CloudWatch
Last updated: Mar 2, 2026
Rationale
We use CloudWatch for monitoring our entire AWS infrastructure. We can monitor our applications, react to performance changes within them, optimize resource utilization, and get a unified view of operational health. The main reasons why we chose it over other alternatives are the following:
- It is a core AWS service. Once we start creating infrastructure, CloudWatch begins to monitor it.
- It integrates seamlessly with most AWS services. Some examples are EC2, S3, and DynamoDB.
- It complies with several certifications from ISO and CSA. Many of these certifications are focused on ensuring that the entity follows best practices regarding secure cloud-based environments and information security.
- It supports custom dashboards for visualizing metrics using diagrams like bars, pies, and numbers, among others.
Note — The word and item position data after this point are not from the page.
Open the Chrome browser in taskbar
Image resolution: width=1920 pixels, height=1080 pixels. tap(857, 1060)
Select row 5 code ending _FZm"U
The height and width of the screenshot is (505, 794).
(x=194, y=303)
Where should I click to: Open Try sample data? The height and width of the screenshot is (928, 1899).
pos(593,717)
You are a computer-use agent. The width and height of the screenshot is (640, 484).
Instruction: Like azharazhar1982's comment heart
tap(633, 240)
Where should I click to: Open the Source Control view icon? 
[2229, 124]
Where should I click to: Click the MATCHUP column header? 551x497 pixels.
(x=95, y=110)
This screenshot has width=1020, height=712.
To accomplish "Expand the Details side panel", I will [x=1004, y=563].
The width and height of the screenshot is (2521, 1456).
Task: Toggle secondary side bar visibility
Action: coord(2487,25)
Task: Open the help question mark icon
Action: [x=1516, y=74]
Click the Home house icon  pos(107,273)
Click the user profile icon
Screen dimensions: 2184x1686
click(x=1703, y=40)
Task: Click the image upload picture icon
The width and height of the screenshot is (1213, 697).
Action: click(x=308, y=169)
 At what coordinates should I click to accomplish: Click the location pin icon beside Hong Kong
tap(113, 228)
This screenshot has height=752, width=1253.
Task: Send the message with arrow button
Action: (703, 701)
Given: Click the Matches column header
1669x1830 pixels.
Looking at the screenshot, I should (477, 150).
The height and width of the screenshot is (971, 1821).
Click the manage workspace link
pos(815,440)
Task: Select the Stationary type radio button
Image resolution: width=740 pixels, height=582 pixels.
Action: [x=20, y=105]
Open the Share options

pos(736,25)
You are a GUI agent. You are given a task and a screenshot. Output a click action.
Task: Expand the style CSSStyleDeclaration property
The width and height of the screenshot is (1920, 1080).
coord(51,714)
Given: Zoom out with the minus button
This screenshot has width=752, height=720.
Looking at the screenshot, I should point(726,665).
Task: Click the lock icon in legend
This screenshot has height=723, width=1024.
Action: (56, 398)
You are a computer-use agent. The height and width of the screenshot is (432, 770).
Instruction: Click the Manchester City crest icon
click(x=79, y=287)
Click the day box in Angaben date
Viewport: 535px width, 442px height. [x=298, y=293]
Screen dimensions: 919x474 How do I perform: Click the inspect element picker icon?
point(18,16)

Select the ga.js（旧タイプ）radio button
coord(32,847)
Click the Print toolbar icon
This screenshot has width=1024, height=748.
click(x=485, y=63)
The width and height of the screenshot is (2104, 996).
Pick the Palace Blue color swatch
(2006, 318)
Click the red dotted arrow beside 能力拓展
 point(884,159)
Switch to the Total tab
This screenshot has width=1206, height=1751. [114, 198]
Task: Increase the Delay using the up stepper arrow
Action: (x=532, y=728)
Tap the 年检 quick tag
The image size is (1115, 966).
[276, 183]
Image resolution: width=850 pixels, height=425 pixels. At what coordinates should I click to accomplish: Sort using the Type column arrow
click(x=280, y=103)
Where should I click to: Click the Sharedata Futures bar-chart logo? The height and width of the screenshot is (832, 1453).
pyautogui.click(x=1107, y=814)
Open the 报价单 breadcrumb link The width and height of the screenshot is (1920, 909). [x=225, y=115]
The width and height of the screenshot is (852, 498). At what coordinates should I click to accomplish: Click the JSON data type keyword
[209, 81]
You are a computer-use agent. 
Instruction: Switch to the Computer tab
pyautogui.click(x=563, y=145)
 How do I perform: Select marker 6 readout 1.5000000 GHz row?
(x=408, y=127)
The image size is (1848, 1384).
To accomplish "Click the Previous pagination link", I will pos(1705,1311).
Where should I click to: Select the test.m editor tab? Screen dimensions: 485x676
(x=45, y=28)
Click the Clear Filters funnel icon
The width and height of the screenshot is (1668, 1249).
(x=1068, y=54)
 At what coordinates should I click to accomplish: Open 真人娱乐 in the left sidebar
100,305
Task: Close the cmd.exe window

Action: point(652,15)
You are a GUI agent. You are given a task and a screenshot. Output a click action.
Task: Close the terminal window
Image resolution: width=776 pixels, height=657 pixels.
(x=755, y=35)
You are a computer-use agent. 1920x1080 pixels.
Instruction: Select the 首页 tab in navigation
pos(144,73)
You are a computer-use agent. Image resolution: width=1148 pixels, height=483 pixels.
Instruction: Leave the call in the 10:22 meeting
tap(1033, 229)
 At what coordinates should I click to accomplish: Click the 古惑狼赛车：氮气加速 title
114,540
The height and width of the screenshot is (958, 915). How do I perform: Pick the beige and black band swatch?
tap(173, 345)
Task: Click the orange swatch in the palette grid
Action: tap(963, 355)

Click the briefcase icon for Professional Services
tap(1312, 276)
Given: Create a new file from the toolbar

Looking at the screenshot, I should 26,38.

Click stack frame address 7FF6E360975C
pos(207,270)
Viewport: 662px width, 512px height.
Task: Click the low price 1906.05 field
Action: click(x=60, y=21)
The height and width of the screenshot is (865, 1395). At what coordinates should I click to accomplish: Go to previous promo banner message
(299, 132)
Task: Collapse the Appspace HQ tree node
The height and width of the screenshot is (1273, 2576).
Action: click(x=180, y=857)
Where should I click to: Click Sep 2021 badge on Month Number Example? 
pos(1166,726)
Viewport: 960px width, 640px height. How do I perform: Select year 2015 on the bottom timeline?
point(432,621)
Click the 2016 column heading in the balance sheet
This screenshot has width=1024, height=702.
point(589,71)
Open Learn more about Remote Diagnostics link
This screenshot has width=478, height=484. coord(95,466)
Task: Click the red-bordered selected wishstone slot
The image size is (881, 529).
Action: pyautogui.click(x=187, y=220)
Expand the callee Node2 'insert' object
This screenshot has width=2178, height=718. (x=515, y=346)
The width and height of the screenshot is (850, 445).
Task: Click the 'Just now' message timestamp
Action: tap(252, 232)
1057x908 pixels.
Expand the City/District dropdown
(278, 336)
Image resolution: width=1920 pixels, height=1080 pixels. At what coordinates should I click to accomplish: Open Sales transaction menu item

Other customizations, such as timespans and resource metrics as axes, are also available.
- It supports alarms using AWS SNS, allowing email notifications to be triggered when resource metric conditions are not met or when anomalies are detected.
- Resources can be written as code using Terraform.
Alternatives
GCP Cloud Monitoring and Azure Monitor are alternatives that did not exist at the time we migrated to the cloud (a review of each of them is pending).
Usage
We use CloudWatch for monitoring
- EC2 instance performance;
- EBS disk usage and performance;
- S3 bucket size and object number;
- ELB load balancer performance;
- Redshift database usage and performance;
- DynamoDB tables usage and performance;
- SQS sent, delayed, received and deleted messages;
- ECS cluster resource reservation and utilization, and
- Lambda invocations, errors, duration, among others.
We do not use CloudWatch for
- Synthetic monitoring (we use Checkly instead);
- ServiceLens (it only supports Lambda functions, API Gateway, and Java-based applications);
- Contributor Insights (we use Cloudflare instead);
- Container Insights (we use New Relic; pending review);
- Lambda Insights (we currently use Lambda for a few non-critical tasks);
- CloudWatch agent (it could increase visibility for EC2 machines; pending review);
- CloudWatch Application Insights (it only supports Java-based applications), or
- writing our alarms as code using Terraform (pending to be done).